4.3 The alleged presence of the author and other co-accused in Moscow at the time of commission of the crimes was also not confirmed. During the court hearings, they were unable to indicate the exact date of their departure to Moscow or the name of the hotel where they allegedly stayed, and they made contradictory statements about their travel: the co-accused first mentioned that they had spent the night at the railway station, then, following the author’s statements, claimed that they had spent the night in a hotel. In addition, one witness, Ms. P., said that she had seen the author on the day of the commission of the crimes (24 December 2001) near the crime scene.

4.4 The State party further states that the database containing information about persons who cross the border of Ukraine contains no relevant information in respect of the author. In 2001, no records were made concerning Ukrainian nationals who crossed the State border at Ukrainian-Russian border-crossing checkpoints. According to the Resolution No. 57 of the Cabinet of Ministers of Ukraine of 27 January 1995 (On approving the rules for crossing the State border by Ukrainian nationals), which was in force at the time of the alleged border crossing by the author, the registration of nationals crossing the border was made by exit and entry stamps in their passports.

4.5 As to the written testimonies of S., K., and T., the State party submits that they should have been sent to the Prosecutor’s Office. Should the testimonies be deemed credible after their verification, they may serve as grounds for reconsideration of the author’s case under the extraordinary proceedings pursuant to Chapter 32 of the Criminal Procedure Code (Reopening of criminal cases based on newly discovered facts). The State party also draws the Committee’s attention to the fact that those statements were written in 2007, almost six years after the commission of the crimes.

4.6 The author was given the opportunity to familiarize himself with the materials of the case file and to take notes therefrom. He may file a request for familiarization with his case file, however, domestic legislation does not provide for giving away case file materials or copying them. The author may also avail himself of the services of a lawyer who may request to be acquainted with the case file materials on his behalf and take the required notes therefrom. If the author cannot afford a lawyer due to financial difficulties, he can seek free legal assistance from NGOs.

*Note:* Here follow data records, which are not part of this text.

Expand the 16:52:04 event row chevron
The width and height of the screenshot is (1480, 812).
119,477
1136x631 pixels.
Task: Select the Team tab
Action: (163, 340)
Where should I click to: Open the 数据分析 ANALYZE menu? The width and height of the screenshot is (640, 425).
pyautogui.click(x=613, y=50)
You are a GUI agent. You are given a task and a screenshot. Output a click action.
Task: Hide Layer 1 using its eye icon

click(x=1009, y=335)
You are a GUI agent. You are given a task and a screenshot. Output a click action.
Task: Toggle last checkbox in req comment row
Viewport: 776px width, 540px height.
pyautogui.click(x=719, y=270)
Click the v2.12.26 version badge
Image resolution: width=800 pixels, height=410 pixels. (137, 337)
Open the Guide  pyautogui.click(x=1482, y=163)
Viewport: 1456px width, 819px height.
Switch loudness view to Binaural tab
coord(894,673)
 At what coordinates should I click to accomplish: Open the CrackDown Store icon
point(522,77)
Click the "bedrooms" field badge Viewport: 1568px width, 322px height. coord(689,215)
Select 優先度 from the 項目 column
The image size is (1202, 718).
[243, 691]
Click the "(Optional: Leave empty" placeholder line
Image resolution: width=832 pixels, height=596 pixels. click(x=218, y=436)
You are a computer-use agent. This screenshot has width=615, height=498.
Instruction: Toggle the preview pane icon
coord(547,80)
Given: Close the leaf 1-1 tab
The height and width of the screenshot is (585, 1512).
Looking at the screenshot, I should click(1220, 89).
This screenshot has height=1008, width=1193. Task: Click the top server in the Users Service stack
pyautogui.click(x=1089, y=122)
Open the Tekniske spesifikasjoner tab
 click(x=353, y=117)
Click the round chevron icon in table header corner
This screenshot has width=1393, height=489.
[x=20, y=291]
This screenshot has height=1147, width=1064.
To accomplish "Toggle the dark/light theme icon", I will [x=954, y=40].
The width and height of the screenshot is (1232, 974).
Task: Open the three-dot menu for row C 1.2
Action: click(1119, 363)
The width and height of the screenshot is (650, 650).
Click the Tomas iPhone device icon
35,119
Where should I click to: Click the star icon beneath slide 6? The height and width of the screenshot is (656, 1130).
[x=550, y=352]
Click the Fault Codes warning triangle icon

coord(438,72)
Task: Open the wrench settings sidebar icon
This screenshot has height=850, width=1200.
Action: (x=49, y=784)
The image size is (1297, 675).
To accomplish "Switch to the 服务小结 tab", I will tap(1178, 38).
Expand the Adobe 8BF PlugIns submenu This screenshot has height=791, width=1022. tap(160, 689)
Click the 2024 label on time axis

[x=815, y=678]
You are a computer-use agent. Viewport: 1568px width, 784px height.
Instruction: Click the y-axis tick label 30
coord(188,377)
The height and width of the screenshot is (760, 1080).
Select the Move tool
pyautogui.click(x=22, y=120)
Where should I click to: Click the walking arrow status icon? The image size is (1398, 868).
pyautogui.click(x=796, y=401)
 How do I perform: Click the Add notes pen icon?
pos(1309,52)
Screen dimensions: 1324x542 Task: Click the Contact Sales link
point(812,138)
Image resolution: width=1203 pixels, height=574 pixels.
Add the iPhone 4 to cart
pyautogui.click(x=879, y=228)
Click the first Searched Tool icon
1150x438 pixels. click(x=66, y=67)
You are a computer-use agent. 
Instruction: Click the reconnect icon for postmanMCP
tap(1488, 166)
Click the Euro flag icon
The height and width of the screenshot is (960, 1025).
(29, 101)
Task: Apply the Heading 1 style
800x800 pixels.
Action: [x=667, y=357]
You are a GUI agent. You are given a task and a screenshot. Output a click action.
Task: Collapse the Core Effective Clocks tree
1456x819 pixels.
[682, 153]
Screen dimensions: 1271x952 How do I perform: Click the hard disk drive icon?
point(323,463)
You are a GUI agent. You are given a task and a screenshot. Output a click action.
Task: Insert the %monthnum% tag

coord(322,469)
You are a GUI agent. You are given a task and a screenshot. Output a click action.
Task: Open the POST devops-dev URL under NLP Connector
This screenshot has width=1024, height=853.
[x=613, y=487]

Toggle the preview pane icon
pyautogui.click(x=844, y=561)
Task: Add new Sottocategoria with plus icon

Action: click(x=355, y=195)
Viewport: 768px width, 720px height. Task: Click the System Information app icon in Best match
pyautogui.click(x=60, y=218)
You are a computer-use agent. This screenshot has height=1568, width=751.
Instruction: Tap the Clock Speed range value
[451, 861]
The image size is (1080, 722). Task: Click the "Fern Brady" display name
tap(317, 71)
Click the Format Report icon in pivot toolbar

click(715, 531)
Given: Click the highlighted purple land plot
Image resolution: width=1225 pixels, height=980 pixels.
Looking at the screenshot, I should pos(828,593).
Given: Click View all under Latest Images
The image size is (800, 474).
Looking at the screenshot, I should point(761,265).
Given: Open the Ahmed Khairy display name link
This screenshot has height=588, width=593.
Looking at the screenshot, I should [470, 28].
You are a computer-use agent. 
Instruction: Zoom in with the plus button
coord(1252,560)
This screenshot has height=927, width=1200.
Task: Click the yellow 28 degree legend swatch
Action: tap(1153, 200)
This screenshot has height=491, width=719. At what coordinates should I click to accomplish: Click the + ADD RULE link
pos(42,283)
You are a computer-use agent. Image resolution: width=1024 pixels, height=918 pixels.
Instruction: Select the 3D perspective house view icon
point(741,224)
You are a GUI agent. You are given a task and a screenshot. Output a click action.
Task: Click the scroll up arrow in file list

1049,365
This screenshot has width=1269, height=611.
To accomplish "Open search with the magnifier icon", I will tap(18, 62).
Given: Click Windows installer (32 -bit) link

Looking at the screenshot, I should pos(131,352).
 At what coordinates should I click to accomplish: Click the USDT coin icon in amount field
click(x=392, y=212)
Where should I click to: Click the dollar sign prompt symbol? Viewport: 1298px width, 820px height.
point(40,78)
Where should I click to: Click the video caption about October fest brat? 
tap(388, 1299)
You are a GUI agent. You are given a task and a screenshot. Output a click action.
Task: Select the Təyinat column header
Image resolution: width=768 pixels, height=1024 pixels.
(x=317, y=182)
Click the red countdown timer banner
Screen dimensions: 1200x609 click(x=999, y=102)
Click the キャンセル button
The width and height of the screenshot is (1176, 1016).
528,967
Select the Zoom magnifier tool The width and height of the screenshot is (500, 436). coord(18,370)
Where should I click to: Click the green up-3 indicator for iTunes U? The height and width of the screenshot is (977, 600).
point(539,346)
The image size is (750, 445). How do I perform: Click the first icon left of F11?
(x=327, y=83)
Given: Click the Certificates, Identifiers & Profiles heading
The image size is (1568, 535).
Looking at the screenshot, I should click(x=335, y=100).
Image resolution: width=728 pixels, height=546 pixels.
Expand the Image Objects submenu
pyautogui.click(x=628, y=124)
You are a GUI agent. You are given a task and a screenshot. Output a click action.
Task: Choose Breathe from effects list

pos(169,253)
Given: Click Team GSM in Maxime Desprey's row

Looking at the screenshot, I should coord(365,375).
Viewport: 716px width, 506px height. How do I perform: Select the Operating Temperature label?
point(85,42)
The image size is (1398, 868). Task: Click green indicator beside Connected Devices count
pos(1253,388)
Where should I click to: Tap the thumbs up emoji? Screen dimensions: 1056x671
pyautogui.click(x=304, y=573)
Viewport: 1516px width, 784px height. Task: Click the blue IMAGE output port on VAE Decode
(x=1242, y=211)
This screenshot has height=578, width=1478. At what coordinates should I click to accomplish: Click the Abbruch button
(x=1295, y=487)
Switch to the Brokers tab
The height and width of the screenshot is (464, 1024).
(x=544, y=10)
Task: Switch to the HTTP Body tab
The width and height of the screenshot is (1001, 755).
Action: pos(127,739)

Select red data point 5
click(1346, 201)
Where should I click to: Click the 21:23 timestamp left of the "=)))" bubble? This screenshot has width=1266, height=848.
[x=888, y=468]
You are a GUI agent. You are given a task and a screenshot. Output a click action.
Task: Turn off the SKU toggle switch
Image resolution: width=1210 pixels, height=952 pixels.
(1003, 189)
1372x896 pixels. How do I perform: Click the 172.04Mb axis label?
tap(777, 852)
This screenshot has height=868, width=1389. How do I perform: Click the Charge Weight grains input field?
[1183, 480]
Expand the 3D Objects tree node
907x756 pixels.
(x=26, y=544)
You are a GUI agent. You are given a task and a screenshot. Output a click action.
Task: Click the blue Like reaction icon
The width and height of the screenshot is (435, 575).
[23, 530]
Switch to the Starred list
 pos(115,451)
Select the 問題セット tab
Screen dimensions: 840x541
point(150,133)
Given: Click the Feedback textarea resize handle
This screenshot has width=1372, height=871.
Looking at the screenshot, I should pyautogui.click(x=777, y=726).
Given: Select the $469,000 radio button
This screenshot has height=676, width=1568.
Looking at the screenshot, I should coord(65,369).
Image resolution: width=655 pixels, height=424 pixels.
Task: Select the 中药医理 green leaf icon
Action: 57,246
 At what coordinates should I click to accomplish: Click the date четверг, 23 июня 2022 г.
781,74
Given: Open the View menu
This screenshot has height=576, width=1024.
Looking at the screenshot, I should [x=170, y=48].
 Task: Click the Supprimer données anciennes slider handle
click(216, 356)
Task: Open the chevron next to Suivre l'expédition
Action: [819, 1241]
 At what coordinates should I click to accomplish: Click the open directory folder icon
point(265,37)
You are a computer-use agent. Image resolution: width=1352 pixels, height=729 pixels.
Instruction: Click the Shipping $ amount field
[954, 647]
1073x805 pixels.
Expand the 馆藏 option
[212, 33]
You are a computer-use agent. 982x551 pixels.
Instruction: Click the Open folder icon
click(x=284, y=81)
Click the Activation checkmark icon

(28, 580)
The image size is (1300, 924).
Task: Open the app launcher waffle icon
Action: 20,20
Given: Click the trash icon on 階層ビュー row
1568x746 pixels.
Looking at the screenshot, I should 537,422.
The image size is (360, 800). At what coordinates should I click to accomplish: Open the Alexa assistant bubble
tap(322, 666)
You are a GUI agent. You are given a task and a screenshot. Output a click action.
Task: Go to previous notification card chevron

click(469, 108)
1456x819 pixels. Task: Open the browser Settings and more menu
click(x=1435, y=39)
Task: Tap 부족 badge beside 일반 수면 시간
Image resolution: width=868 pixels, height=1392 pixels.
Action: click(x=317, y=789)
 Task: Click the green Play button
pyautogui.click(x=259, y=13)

4.7 With regard to the conditions of detention, the State party submits that the author was transferred from the investigation detention facility (SIZO) in Artemsk city to the one in Donetsk city on 6 December 2002. On 31 July 2004, he was transferred to the Enakievskaya correctional facility No. 52. The verification conducted by the State Department for the Execution of Sentences did not establish any breaches of national legislation, unlawful actions or biased or unfair treatment of the author by prison staff at Donetsk SIZO or Enakievskaya correctional facility. During his detention, the author committed nine breaches of prison regulations, for which he was disciplined, including by detention (six times) in the punishment cell. He never appealed against these disciplinary actions according to the established procedure. According to the materials of the internal investigation, staff at Donetsk SIZO made use of special means of restraint in respect of the author on 25 June (rubber truncheon, straitjacket) and on 24 December 2003 (straitjacket) in response to breaches of prison regulations committed by him. The use of special means of restraint was duly recorded and was proportional to the gravity of the breaches committed by the author. Following their use, the author was subject to a medical examination which concluded that he did not require any medical aid. The State party also submits that no unit of Special Forces or other law enforcement bodies were introduced on the territory of Donetsk SIZO in order to counter the unlawful actions committed by inmates.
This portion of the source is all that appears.